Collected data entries
++++++
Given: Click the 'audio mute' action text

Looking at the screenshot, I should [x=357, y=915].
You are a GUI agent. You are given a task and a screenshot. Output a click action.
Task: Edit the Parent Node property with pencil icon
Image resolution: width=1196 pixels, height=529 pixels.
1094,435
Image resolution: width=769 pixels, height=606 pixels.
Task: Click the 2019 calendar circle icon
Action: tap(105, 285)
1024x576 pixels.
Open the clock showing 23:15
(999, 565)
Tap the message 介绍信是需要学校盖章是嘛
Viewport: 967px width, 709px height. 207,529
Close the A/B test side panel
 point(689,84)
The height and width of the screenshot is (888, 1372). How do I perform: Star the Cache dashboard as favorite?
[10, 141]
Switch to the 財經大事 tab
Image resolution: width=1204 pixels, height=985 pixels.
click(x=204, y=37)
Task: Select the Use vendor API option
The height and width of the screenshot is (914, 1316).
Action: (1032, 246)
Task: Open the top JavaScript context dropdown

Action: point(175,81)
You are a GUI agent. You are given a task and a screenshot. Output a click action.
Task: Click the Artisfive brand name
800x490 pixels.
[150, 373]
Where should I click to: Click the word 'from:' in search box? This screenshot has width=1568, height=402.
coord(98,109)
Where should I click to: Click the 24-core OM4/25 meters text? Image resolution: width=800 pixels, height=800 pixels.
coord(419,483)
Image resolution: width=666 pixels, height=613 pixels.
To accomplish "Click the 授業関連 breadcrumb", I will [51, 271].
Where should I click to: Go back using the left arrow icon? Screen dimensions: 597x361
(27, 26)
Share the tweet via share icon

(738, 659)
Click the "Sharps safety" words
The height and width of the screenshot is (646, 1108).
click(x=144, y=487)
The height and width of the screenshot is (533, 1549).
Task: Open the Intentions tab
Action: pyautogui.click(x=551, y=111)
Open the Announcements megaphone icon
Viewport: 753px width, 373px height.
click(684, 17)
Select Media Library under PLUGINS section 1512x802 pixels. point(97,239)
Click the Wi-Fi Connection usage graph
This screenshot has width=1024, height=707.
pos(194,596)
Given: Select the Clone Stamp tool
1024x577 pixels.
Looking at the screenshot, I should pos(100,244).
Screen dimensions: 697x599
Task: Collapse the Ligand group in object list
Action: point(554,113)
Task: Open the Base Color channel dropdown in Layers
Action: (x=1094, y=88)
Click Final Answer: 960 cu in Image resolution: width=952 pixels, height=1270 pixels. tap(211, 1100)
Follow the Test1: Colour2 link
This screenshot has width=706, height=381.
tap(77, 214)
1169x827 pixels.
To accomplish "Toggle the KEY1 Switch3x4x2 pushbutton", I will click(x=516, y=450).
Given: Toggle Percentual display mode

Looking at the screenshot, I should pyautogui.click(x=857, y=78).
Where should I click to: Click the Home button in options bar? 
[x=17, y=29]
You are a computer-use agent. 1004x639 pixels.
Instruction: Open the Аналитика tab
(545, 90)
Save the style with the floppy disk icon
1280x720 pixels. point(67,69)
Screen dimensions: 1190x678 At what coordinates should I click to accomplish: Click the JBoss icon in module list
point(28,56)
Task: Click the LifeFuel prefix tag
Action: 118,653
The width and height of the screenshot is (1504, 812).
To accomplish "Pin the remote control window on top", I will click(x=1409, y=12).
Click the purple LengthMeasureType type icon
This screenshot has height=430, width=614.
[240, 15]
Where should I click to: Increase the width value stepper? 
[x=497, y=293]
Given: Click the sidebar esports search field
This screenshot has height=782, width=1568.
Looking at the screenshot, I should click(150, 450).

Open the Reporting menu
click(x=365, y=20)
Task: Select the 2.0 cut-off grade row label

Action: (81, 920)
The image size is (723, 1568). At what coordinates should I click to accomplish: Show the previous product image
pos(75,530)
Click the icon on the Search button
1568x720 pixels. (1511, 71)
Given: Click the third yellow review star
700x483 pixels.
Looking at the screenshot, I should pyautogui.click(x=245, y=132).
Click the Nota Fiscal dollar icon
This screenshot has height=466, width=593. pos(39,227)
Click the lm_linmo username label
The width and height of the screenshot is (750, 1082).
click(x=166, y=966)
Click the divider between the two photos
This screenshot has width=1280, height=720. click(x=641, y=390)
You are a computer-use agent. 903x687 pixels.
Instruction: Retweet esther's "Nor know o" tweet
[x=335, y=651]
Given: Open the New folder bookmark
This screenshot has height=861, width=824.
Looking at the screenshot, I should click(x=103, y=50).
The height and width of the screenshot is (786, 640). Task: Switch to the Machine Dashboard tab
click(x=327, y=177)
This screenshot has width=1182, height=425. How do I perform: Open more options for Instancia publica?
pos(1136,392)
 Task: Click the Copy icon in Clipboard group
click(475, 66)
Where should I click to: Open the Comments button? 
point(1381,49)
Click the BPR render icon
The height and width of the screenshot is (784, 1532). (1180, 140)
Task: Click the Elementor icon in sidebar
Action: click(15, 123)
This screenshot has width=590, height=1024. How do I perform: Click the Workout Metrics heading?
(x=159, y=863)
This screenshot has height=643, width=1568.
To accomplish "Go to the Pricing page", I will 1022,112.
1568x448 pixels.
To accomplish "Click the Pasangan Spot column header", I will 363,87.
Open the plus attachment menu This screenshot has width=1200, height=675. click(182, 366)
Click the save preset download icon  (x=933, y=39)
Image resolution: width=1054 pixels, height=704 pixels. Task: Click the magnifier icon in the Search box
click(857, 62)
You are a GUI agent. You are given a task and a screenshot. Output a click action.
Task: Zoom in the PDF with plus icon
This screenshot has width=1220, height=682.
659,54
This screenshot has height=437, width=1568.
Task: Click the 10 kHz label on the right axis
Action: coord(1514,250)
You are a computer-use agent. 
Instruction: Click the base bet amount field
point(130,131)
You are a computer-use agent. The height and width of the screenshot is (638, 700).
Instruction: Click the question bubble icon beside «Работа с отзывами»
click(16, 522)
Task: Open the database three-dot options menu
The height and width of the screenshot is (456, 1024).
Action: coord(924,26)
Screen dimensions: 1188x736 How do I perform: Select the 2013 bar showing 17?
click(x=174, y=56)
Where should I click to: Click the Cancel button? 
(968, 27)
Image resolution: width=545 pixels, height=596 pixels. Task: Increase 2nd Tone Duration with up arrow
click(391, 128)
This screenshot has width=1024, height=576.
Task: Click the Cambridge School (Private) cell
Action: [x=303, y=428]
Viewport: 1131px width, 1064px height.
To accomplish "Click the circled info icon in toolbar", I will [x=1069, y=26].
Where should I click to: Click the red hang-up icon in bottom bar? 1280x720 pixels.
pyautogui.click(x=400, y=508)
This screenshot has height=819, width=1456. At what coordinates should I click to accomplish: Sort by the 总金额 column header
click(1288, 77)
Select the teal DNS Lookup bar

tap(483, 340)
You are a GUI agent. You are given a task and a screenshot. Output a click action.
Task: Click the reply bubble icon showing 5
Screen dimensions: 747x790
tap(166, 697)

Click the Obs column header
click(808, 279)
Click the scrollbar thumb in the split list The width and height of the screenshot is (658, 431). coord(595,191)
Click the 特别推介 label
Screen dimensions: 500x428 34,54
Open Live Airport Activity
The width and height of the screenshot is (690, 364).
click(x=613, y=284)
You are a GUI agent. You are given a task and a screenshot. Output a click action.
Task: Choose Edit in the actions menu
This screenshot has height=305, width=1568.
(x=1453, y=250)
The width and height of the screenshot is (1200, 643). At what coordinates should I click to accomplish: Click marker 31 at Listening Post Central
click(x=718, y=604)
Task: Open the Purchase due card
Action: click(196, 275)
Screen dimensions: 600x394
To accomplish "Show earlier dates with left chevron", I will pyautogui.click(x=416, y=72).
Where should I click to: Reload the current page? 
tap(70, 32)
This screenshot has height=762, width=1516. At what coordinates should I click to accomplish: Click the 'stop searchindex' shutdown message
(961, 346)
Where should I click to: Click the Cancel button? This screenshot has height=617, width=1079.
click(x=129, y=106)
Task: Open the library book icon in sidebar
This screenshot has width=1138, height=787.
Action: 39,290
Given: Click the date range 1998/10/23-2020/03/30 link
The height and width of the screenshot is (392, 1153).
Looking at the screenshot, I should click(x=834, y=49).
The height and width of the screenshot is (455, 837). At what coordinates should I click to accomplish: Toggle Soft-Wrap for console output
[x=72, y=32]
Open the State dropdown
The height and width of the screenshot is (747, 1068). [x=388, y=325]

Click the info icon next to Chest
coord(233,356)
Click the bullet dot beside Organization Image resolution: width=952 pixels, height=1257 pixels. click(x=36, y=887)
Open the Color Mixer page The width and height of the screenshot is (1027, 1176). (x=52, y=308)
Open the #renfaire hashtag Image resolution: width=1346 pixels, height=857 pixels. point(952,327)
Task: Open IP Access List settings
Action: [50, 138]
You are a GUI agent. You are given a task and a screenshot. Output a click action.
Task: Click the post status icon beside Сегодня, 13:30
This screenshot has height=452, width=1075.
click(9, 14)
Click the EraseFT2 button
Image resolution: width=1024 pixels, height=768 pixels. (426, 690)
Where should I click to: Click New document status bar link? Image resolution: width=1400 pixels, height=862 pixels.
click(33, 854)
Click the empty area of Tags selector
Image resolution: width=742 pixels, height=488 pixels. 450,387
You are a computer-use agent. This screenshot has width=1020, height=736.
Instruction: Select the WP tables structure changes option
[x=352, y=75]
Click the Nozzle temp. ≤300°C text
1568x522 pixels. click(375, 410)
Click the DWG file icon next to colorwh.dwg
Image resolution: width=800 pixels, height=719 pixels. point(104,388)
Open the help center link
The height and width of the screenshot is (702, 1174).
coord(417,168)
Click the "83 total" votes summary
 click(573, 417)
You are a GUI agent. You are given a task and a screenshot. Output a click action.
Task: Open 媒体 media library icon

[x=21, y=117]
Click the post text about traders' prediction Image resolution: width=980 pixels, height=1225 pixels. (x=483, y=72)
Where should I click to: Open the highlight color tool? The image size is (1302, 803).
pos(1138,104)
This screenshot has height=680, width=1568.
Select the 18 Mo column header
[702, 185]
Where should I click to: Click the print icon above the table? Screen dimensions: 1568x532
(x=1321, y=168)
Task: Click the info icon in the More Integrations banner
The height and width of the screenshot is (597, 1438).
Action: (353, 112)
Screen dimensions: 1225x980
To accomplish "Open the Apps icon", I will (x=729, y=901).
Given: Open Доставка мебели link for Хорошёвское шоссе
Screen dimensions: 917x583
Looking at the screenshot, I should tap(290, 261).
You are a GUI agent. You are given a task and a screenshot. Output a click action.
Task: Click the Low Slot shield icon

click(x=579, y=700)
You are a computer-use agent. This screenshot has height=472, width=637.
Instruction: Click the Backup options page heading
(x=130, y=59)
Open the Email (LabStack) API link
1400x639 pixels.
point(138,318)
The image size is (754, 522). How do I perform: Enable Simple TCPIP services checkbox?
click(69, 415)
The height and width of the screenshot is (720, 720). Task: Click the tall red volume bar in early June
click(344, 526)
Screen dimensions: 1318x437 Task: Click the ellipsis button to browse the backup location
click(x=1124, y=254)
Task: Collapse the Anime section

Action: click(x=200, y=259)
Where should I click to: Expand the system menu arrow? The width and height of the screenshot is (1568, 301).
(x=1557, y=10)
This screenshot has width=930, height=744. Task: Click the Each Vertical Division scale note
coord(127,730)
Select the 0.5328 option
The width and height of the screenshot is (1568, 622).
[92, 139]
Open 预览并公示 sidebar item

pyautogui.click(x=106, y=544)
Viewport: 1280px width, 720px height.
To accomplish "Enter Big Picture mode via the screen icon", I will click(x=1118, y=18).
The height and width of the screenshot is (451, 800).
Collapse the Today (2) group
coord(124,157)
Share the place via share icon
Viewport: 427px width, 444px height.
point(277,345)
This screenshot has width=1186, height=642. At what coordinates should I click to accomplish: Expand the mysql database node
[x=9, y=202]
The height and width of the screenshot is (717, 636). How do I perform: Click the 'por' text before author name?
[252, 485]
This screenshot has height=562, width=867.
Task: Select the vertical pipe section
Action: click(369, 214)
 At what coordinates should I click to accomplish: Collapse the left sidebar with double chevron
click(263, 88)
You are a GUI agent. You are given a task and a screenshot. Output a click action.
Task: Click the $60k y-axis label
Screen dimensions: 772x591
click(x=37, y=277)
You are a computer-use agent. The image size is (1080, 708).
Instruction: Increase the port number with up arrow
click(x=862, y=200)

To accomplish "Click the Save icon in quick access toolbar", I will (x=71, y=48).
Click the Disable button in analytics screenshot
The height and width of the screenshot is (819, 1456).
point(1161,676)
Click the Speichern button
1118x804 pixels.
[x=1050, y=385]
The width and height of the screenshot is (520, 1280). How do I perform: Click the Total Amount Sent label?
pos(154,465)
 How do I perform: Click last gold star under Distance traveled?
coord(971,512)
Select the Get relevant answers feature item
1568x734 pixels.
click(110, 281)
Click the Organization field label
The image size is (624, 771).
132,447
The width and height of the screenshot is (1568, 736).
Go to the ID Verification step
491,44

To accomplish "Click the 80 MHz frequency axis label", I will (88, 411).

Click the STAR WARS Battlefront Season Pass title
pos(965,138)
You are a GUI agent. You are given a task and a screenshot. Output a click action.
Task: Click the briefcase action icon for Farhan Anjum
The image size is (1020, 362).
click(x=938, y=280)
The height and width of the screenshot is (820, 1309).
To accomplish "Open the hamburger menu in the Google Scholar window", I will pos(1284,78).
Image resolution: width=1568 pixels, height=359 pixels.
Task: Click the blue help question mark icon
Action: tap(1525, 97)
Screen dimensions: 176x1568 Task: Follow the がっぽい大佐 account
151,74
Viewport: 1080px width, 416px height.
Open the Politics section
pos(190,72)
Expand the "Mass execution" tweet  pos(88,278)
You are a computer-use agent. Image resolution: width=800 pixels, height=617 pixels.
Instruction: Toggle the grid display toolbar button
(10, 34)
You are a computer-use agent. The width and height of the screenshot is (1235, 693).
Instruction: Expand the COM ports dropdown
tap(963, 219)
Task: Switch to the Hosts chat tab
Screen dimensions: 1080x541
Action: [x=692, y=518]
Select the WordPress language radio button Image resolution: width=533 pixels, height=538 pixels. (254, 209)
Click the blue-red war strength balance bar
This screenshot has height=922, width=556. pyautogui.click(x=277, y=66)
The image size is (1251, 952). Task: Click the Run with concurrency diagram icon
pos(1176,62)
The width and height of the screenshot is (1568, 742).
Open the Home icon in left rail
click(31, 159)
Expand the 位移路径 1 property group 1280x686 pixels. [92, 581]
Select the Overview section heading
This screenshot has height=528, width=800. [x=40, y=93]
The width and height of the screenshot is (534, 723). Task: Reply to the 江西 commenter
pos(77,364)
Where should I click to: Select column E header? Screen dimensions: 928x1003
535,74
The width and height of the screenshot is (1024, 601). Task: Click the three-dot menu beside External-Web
++++++
Could you return exactly the stretch of the data above that starts at the line with "Given: Open Доставка" and ends at the line with "Viewport: 1280px width, 720px height.", both lines included?

Given: Open Доставка мебели link for Хорошёвское шоссе
Screen dimensions: 917x583
Looking at the screenshot, I should tap(290, 261).
You are a GUI agent. You are given a task and a screenshot. Output a click action.
Task: Click the Low Slot shield icon

click(x=579, y=700)
You are a computer-use agent. This screenshot has height=472, width=637.
Instruction: Click the Backup options page heading
(x=130, y=59)
Open the Email (LabStack) API link
1400x639 pixels.
point(138,318)
The image size is (754, 522). How do I perform: Enable Simple TCPIP services checkbox?
click(69, 415)
The height and width of the screenshot is (720, 720). Task: Click the tall red volume bar in early June
click(344, 526)
Screen dimensions: 1318x437 Task: Click the ellipsis button to browse the backup location
click(x=1124, y=254)
Task: Collapse the Anime section

Action: click(x=200, y=259)
Where should I click to: Expand the system menu arrow? The width and height of the screenshot is (1568, 301).
(x=1557, y=10)
This screenshot has width=930, height=744. Task: Click the Each Vertical Division scale note
coord(127,730)
Select the 0.5328 option
The width and height of the screenshot is (1568, 622).
[92, 139]
Open 预览并公示 sidebar item

pyautogui.click(x=106, y=544)
Viewport: 1280px width, 720px height.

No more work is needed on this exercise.